**What you have to do:** Starting at the top of the listing below, copy each line exactly, stopping after the line that contains "Click the Download".
(Beginning of Dataset records)
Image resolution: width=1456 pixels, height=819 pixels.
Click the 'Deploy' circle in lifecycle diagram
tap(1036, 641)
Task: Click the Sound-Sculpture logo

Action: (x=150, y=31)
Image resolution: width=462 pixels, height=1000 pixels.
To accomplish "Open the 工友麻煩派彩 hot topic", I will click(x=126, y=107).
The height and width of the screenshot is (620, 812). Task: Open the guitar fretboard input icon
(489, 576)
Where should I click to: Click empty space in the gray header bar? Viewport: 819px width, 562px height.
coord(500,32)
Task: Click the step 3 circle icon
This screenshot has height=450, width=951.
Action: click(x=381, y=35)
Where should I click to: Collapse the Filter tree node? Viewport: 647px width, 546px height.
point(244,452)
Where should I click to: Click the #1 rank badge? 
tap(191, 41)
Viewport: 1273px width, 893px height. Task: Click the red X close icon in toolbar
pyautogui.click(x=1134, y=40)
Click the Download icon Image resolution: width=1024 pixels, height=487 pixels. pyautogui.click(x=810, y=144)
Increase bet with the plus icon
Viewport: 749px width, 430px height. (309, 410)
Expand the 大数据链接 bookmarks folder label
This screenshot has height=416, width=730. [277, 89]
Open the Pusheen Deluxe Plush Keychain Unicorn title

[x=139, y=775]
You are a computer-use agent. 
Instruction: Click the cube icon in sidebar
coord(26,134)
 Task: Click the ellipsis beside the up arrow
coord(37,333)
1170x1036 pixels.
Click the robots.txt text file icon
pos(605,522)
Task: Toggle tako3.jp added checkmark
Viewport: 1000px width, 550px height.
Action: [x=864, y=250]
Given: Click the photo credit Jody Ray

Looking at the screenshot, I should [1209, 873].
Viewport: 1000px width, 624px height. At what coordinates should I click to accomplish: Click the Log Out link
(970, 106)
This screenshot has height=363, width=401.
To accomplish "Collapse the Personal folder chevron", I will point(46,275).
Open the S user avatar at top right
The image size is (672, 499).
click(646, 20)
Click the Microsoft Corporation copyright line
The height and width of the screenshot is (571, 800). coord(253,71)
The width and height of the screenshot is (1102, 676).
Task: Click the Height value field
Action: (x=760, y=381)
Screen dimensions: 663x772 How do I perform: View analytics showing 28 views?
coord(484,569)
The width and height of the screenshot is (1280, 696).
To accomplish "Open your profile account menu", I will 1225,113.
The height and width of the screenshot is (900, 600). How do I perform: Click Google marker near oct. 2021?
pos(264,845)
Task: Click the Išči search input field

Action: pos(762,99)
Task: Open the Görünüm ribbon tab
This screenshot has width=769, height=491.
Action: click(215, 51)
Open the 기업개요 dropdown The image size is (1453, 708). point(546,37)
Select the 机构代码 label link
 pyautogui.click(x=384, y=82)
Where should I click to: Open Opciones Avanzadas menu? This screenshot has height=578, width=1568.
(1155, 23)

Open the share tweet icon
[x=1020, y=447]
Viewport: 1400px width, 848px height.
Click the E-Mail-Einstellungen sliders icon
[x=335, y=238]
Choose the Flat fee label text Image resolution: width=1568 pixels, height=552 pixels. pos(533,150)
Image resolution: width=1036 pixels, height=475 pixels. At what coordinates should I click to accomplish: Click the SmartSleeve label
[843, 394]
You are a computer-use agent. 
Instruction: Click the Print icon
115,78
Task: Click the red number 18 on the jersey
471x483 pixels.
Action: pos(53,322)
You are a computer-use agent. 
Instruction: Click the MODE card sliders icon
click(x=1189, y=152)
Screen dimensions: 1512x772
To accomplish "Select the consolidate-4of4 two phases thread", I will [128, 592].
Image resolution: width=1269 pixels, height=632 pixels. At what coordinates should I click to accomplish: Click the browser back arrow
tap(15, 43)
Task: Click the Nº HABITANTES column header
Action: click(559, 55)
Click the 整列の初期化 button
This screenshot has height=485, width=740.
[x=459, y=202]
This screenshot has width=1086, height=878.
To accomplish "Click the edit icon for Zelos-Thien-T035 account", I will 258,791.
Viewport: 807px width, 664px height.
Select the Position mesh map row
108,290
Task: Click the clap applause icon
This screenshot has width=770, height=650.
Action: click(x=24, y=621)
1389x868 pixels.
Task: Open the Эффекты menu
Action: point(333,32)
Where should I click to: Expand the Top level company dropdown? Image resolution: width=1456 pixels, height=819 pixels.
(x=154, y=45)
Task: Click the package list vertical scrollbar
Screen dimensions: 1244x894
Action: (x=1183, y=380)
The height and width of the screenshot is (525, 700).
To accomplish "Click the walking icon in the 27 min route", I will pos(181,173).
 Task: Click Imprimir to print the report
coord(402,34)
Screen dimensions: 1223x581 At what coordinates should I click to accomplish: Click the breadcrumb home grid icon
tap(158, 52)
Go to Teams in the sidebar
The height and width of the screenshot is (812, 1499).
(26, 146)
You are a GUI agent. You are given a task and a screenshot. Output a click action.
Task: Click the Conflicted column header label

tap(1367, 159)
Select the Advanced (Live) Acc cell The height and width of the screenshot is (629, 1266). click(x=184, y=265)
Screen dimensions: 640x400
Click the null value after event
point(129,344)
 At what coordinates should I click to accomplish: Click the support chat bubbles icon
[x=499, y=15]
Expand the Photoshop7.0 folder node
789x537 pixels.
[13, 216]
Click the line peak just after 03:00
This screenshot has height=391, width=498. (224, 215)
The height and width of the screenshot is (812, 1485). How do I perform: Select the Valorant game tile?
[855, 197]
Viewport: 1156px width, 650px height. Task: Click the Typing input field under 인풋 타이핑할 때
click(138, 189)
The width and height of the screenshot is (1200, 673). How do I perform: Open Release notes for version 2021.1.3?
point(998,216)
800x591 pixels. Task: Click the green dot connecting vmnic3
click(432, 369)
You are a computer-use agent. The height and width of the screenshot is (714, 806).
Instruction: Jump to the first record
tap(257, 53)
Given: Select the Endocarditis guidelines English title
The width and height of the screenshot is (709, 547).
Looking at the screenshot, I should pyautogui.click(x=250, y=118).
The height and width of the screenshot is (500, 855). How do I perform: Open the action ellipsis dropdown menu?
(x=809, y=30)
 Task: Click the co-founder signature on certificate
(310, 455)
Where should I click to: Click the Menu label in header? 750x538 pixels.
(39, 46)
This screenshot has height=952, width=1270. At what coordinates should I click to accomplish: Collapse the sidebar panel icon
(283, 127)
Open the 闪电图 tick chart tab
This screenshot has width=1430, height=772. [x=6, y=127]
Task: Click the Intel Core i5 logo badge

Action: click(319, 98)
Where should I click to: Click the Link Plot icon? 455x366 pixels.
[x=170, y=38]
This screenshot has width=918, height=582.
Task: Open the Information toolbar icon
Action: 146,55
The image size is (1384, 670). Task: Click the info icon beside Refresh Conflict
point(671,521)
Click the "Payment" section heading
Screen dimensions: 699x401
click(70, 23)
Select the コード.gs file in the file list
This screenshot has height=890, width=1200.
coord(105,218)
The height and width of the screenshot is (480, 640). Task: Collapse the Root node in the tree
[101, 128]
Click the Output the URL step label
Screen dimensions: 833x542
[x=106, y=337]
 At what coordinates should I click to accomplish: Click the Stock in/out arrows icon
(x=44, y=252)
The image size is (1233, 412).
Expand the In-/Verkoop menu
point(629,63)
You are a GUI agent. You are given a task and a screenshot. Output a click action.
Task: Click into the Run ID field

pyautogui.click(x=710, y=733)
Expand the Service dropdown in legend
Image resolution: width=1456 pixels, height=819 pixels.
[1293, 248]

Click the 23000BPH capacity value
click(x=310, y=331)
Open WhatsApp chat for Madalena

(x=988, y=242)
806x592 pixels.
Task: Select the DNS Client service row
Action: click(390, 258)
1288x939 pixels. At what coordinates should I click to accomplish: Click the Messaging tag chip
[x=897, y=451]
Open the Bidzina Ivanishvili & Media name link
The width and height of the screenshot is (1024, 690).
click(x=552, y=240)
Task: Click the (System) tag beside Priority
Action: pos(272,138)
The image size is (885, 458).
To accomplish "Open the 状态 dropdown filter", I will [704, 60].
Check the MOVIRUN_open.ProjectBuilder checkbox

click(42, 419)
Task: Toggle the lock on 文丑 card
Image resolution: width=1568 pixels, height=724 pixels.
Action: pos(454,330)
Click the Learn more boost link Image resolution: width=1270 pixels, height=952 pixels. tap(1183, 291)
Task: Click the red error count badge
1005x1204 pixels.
(End of Dataset records)
**Answer for this exercise:**
Image resolution: width=1456 pixels, height=819 pixels.
Click the 'Deploy' circle in lifecycle diagram
tap(1036, 641)
Task: Click the Sound-Sculpture logo

Action: (x=150, y=31)
Image resolution: width=462 pixels, height=1000 pixels.
To accomplish "Open the 工友麻煩派彩 hot topic", I will click(x=126, y=107).
The height and width of the screenshot is (620, 812). Task: Open the guitar fretboard input icon
(489, 576)
Where should I click to: Click empty space in the gray header bar? Viewport: 819px width, 562px height.
coord(500,32)
Task: Click the step 3 circle icon
This screenshot has height=450, width=951.
Action: click(x=381, y=35)
Where should I click to: Collapse the Filter tree node? Viewport: 647px width, 546px height.
point(244,452)
Where should I click to: Click the #1 rank badge? 
tap(191, 41)
Viewport: 1273px width, 893px height. Task: Click the red X close icon in toolbar
pyautogui.click(x=1134, y=40)
Click the Download icon Image resolution: width=1024 pixels, height=487 pixels. pyautogui.click(x=810, y=144)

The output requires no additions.